Unter Jims drohender Pistole entkleidete sich Bronson und schüttelte sich vor Frost, denn der Morgen war kalt, und die Kleider, die Jim ihm reichte, waren noch nicht ganz trocken geworden. Er murrte darüber, aber Jim kümmerte sich nicht darum, sondern band ihm die Hände hinten auf dem Rücken zusammen.

»So macht man es auch, wenn man Sie einmal hängen wird. Dieses Taschentuch wird als Knebel dienen, damit Sie nicht brüllen können. Jetzt muß ich Sie nur an eine trockene Stelle unter eine Hecke legen. Dann sind Sie für den Rest der Nacht versorgt.«

»Sie sind niederträchtig!« rief Bronson aufsässig, »aber warten Sie nur –«

»Hören Sie auf zu quaken, alter Laubfrosch, oder ich spreche etwas energischer mit Ihnen.«

Er ging mit seinem Gefangenen weiter vom Hause fort und suchte einen trockenen Platz für ihn, an dem er nicht gesehen werden konnte. Hier bewachte er ihn, bis der Himmel heller wurde und er Villa wecken mußte.
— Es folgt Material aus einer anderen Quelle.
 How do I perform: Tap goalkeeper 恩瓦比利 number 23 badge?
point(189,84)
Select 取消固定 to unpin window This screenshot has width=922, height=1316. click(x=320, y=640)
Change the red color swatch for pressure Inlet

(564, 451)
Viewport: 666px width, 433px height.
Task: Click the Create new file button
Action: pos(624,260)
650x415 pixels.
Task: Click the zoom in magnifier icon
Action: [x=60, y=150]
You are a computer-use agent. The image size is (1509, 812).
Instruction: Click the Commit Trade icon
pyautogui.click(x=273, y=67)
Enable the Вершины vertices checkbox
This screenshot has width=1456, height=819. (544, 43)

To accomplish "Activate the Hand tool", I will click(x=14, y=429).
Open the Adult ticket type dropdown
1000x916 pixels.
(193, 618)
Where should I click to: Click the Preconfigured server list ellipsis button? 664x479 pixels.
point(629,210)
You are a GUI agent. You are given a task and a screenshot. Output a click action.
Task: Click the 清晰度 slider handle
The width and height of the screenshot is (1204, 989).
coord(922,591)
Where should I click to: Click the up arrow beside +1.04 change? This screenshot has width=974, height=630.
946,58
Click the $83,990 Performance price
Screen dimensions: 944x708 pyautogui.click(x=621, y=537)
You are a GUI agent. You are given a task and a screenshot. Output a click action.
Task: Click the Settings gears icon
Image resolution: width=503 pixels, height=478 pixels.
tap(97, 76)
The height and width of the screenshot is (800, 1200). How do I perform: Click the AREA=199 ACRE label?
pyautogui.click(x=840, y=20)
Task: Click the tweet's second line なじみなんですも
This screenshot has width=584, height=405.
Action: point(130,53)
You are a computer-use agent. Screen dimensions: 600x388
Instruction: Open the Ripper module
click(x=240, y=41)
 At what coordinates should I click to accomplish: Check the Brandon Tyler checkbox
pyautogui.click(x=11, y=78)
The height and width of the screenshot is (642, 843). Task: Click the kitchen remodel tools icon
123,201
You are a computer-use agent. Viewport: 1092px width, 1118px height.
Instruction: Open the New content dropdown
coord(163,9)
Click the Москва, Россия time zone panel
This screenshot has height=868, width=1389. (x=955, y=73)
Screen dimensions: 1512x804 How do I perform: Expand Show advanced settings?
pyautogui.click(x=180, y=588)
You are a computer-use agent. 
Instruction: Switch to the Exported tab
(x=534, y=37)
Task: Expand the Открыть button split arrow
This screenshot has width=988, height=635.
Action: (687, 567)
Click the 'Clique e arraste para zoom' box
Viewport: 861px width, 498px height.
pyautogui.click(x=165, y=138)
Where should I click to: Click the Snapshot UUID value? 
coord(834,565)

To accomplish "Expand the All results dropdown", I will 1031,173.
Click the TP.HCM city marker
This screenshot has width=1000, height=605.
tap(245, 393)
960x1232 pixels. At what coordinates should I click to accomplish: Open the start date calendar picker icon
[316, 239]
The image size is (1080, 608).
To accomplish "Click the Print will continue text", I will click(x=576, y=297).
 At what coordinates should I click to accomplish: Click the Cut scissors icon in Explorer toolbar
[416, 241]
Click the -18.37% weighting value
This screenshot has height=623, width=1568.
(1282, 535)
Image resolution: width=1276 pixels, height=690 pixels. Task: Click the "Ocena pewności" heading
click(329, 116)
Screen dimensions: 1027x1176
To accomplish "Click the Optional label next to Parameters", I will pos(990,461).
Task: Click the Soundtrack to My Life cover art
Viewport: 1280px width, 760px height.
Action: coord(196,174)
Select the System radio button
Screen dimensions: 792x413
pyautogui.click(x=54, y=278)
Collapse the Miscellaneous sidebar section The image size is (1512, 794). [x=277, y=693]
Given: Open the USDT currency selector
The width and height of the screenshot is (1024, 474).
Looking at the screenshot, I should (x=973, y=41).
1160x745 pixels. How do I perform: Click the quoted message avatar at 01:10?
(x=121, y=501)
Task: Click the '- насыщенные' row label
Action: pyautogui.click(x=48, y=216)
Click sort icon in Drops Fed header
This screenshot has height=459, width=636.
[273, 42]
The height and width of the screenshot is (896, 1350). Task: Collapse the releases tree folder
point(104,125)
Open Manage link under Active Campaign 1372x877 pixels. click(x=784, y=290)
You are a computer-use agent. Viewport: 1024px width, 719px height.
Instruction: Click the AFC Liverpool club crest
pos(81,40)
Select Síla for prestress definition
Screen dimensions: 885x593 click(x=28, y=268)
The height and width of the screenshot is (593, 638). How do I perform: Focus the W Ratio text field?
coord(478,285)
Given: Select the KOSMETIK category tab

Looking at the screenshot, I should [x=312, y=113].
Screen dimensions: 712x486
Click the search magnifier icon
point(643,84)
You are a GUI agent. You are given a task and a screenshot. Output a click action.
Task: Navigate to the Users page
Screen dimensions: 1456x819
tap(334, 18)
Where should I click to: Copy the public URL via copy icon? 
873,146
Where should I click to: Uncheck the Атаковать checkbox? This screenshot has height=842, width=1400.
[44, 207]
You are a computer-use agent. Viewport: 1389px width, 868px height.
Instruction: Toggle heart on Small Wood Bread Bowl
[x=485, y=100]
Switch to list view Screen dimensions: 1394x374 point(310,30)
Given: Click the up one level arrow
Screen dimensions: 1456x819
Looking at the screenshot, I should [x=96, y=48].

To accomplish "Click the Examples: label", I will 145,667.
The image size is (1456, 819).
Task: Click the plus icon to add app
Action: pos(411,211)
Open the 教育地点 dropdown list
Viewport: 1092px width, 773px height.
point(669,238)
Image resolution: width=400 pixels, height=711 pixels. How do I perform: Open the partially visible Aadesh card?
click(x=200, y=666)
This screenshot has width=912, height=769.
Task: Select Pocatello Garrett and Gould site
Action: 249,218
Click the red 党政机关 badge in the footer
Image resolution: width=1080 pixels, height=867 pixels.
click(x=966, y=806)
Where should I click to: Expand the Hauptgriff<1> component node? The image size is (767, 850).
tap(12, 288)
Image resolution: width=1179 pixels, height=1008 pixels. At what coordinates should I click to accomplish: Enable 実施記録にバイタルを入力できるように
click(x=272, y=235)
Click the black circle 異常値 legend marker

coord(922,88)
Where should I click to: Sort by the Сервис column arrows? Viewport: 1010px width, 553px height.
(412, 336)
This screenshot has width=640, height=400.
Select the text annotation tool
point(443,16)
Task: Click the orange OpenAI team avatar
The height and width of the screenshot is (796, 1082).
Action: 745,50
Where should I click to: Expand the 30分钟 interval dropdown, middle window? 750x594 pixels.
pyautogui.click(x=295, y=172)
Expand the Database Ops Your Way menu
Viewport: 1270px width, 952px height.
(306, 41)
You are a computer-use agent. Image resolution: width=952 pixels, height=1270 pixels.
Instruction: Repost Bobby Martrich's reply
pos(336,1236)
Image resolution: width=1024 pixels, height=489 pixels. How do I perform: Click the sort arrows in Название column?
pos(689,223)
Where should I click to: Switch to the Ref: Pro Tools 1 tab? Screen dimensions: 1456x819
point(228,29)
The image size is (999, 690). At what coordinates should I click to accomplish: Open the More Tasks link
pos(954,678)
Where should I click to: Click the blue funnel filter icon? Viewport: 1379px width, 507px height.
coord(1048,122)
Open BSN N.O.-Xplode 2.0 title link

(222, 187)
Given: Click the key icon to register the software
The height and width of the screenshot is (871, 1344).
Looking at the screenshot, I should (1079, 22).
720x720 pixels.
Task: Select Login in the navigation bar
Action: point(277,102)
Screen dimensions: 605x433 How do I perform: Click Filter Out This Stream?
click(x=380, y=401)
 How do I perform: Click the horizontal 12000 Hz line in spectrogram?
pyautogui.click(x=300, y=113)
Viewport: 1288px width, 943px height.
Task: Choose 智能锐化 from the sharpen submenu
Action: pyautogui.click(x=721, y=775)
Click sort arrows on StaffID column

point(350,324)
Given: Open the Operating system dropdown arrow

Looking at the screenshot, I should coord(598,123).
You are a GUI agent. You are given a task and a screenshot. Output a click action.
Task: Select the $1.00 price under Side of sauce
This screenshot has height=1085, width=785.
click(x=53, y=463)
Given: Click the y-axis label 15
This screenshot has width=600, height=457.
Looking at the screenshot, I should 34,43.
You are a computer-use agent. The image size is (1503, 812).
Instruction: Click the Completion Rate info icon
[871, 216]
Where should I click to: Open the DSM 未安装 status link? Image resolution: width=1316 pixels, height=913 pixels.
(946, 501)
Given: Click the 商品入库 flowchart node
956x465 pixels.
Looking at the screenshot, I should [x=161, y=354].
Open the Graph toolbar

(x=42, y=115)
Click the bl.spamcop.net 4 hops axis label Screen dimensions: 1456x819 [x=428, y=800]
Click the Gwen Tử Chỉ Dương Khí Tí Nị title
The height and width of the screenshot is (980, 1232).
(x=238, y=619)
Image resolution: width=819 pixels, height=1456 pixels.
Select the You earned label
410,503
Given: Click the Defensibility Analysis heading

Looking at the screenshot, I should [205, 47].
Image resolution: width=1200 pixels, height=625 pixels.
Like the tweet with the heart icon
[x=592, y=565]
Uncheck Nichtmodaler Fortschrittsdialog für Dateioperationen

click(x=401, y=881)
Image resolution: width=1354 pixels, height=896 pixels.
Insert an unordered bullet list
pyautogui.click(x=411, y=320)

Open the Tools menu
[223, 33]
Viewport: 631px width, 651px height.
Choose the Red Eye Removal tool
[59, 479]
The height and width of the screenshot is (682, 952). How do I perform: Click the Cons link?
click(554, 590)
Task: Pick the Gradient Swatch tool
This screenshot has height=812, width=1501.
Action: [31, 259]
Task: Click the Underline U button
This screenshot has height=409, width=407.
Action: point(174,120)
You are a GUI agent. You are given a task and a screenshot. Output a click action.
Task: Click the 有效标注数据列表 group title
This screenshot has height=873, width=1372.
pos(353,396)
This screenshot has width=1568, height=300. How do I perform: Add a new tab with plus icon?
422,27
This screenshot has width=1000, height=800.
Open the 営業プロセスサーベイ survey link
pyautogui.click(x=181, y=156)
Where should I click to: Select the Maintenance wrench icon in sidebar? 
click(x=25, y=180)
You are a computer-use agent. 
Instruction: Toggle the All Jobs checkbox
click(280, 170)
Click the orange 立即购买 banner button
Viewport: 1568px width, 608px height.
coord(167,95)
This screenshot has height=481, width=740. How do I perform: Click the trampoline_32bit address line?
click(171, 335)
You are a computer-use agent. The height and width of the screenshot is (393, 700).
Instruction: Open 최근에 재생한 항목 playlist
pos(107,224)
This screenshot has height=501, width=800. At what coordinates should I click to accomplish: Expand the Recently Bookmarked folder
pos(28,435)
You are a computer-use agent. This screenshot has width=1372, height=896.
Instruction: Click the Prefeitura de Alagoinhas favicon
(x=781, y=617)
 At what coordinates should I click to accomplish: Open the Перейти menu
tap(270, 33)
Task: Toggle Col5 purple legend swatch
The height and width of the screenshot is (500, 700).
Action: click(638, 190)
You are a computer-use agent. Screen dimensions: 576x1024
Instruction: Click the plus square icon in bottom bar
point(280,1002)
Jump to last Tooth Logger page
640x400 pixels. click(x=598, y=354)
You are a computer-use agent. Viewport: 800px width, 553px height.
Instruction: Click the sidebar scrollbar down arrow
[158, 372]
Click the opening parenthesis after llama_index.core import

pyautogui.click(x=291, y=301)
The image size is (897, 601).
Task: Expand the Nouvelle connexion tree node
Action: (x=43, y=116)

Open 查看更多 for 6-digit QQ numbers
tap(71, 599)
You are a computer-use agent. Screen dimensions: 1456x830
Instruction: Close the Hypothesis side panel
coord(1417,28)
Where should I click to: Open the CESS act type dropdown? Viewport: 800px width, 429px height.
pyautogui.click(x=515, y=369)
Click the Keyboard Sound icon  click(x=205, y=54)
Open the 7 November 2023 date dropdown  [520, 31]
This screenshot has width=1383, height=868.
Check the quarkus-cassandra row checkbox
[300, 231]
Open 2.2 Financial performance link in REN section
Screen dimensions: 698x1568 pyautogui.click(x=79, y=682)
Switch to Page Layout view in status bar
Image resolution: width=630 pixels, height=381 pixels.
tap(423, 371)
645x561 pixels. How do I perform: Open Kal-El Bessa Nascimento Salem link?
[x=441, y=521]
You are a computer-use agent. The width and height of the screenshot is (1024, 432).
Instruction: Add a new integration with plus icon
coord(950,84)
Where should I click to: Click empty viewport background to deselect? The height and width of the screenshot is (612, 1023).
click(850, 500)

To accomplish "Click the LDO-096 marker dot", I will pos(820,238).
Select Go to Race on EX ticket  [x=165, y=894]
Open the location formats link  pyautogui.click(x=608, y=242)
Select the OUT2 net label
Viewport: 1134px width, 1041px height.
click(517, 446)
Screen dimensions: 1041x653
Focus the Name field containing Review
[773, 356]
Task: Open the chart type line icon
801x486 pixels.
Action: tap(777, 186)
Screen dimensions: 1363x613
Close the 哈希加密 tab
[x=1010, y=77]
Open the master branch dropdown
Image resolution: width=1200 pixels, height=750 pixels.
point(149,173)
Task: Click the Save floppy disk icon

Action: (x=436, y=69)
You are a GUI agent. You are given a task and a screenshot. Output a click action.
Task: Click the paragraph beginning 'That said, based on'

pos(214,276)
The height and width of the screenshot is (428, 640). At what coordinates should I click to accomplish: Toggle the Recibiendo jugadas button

Mit einem Fluch erhob sich Villa.

»Kommen Sie herein und trinken Sie Kakao.«

»Bringen Sie ihn mir heraus«, sagte Jim.

Er hörte, wie der Mann drinnen die Tür aufschloß, und hob die Pistole. Aber irgendeine Eingebung bestimmte ihn, die Waffe wieder zu verstecken.

Leute, die in der Luft kämpfen und den Sieg in den großen Himmelsräumen davontragen, haben gewöhnlich ganz besondere Instinkte, die anderen Sterblichen versagt sind. Jim hatte gerade noch Zeit, die Pistole in die Tasche zu stecken und die Schutzbrille über die Augen zu ziehen, als Villa die Tür öffnete und ihn schläfrig in der Dämmerung betrachtete.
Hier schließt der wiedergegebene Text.